On the surface, the message seems all too clear - it's a straightforward elaboration of the classic "careless talk costs lives" slogan. But if the film is looked at in more detail, its educational value becomes altogether more suspect. Since we are asked in the second half to question virtually everything that happened in the first, what assurance are we given that the second half is the "true" version and that poor Dougall isn't being subjected to further manipulation?
So Bon Voyage is not so much a propaganda vehicle as a philosophical essay into the nature of truth. It may well be the closest that Hitchcock came to the edgy, paranoid universe of the Czech writer Franz Kafka, with whom his work has frequently been compared.
This decidedly ambiguous message, coupled with the only British character being portrayed as a naïve simpleton (something unlikely to have gone down well with the film's government backers), may explain why it only received sporadic screenings in France, and was then shelved until a 1993 revival. However, it was at least shown, unlike Aventure Malgache, whose anti-British sentiment proved too much for the powers that be.

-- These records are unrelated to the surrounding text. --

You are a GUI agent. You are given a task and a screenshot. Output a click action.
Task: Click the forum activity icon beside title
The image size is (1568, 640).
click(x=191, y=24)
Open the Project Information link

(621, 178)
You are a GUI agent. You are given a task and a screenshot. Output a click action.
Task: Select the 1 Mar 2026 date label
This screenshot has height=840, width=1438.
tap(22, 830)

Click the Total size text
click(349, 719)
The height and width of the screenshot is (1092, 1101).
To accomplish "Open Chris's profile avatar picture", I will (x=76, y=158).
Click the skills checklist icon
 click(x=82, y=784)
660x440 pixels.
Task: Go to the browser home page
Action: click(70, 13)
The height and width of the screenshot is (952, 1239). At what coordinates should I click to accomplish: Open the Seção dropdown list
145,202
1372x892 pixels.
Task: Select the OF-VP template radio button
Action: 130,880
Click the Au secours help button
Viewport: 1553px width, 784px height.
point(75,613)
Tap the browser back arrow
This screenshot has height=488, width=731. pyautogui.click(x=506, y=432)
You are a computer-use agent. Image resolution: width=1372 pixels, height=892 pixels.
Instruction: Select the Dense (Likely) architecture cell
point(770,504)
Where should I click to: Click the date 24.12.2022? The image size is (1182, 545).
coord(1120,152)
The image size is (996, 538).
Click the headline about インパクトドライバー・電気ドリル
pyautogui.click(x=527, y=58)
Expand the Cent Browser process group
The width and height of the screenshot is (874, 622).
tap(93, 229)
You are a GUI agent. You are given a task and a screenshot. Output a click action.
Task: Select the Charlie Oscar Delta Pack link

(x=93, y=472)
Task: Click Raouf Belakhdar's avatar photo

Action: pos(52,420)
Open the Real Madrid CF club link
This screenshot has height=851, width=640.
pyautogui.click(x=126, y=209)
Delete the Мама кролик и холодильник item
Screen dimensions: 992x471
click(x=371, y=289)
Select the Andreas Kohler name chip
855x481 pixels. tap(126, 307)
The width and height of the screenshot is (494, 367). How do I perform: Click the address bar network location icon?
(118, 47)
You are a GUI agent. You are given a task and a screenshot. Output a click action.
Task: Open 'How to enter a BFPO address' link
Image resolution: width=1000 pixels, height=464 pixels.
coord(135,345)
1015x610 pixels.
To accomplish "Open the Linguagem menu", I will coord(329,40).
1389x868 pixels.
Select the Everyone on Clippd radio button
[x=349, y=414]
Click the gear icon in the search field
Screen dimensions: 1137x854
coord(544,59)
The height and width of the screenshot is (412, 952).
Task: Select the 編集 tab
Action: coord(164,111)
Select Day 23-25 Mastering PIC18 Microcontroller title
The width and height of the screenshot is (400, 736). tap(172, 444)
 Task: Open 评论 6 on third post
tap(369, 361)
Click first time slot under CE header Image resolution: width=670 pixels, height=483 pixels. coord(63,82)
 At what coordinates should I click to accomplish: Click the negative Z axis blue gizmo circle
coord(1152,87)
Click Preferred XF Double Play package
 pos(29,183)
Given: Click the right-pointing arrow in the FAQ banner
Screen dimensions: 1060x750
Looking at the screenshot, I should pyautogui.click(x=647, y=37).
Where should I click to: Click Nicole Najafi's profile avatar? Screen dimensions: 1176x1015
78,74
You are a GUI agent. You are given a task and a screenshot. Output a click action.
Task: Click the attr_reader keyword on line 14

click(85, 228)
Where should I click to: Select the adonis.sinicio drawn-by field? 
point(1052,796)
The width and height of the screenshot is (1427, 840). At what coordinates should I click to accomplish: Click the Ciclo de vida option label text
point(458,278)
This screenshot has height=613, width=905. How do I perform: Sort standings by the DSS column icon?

Bon Voyage was co-scripted by Angus MacPhail, the man Hitchcock credited with coining the term 'MacGuffin' - ironically enough, in this particular instance the papers that Dougall is asked to deliver are all too relevant to the plot! The film also introduces the concept of the "lying flashback" that Hitchcock would later use to memorable if confusing effect in Stage Fright (1950).
The only named actor is John Blythe, with the all-French supporting cast identified only as 'The Molière Players' - a precautionary measure, as many of them had families living in Nazi-occupied France. Despite the language and setting, the film was entirely shot at Associated British Studios in Welwyn Garden City.